Official Name:  Republic of Venezuela



Area: 912,050 sq. km. (352,143 sq. mi.); about the size of Texas and 
Oklahoma combined.
Cities: Capital--Caracas (metropolitan area pop. est. 2.8 million, 1990 
census). Other major cities--Maracaibo, Valencia, Barquisimeto.
Terrain: Varied.
Climate: Varies from tropical to temperate, depending on elevation.
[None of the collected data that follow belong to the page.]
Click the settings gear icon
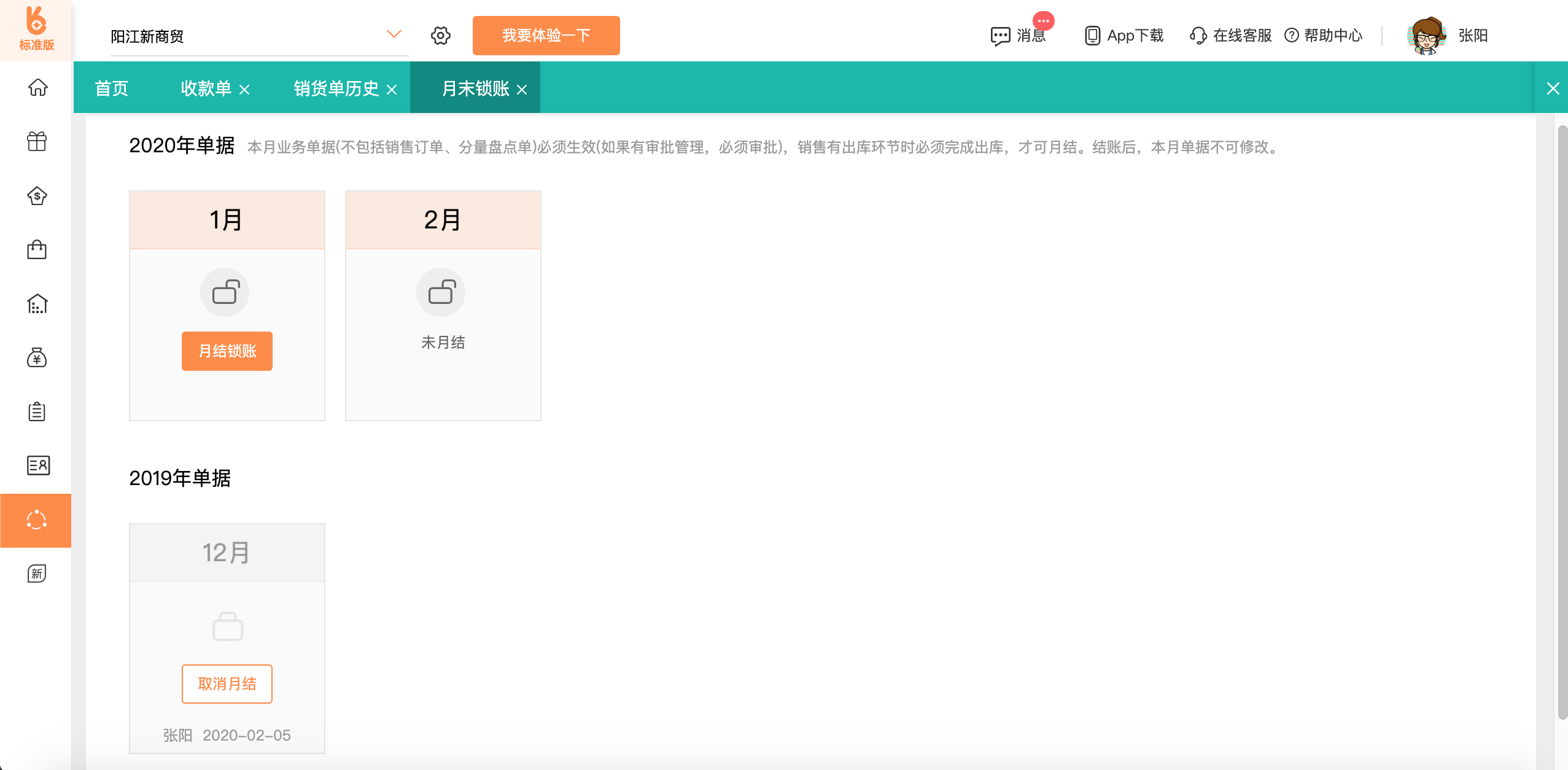The height and width of the screenshot is (770, 1568). (x=440, y=36)

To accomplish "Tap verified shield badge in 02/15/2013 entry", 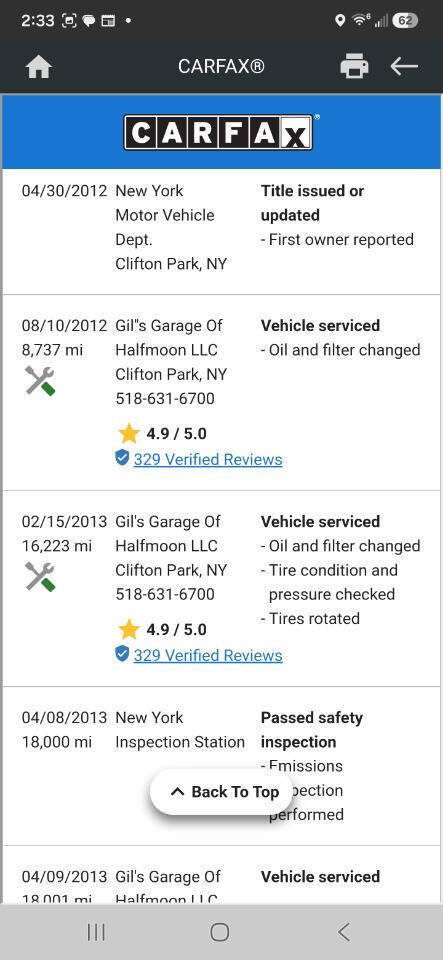I will coord(122,654).
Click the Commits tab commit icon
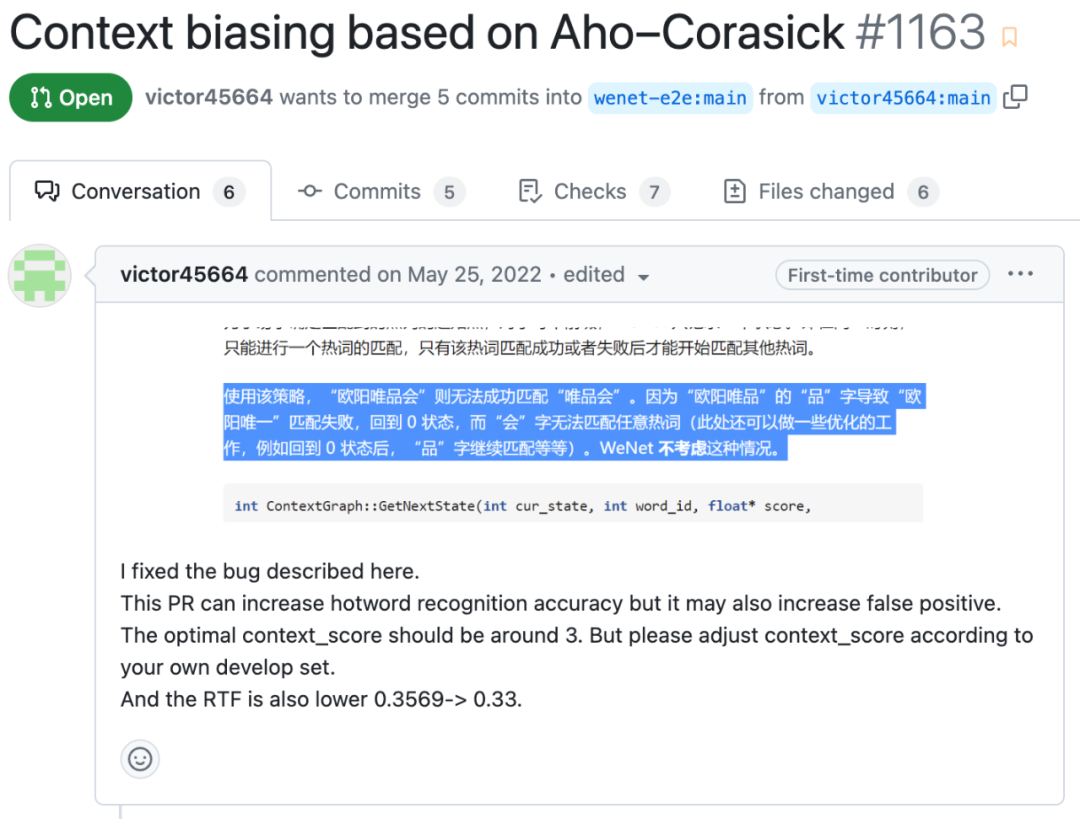Viewport: 1080px width, 819px height. coord(310,191)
Nationality: Noun and adjective--Venezuelan(s).
Population (1997 est.): 22.4 million.
Annual growth rate (1988-97 est.): 2.1%.
Ethnic groups: Spanish, Italian, Portuguese, Arab, German, African, 
indigenous people.
Religions: Roman Catholic 96%.
Languages: Spanish (official), numerous indigenous dialects. 
Education: Years compulsory--9. Literacy--90.7%. 
Health: Infant mortality rate--28.5/1,000. Life expectancy--73.31 yrs.
Work force (about 8.8 million in 1996): Services--64%. Manufacturing--
13%. Agriculture--13%. Construction--8%. Other--2%.


Type: Federal republic.
Independence: July 5, 1811.
Constitution: January 23, 1961.
Branches: Executive--president (head of government and chief of state; 
five-year term); Council of Ministers (cabinet). Legislative--bicameral 
congress (203-member Chamber of Deputies, 53-member Senate) elected for 
five-year term. Judicial--18-member Supreme Court.
Subdivisions: 22 states, one federal district (Caracas), and one federal 
dependency (72 islands).
Major political parties: Democratic Action (Accion Democratica--AD), 
Social Christian (Comite Organizador Politico por Elecciones 
Independientes--COPEI), Convergencia (President Caldera's party), the 
Radical Cause (Causa R), and the Movement to Socialism (Movimiento al 


GDP (1997 est.): $72.1 billion.
Growth rate (1997): 4.5%.
GDP per capita: $3,164.
Natural resources: Petroleum, natural gas, coal, iron ore, gold, other 
minerals, hydroelectric power, bauxite.
Agriculture (4.7% of GDP): Products--rice; coffee; corn; sugar; bananas; 
dairy, meat, and poultry products.
Petroleum industry (27.6% of GDP): Oil refining, petrochemicals. 
Manufacturing (15.6% of GDP): Types--iron and steel, paper products, 
aluminum, textiles, transport equipment, consumer products, and 
petroleum refining.
Trade (1997 est.): Exports--$23.7 billion: petroleum ($18.3 billion), 
iron ore, coffee, steel, aluminum, cocoa. Major markets--U.S. (Jan.-
Oct.1997, 55%), Japan, Germany, Colombia, Netherlands, Brazil, Italy. 
Imports--$10.6 billion: machinery and transport equipment, manufactured 
goods, chemicals, foodstuffs. Major suppliers--U.S. (Jan.-Oct. 1997, 
38%), Japan, Germany, France, Canada, Italy, Colombia, Brazil.
Exchange rate (Dec. 1997): 504.25 bolivars=U.S.$1.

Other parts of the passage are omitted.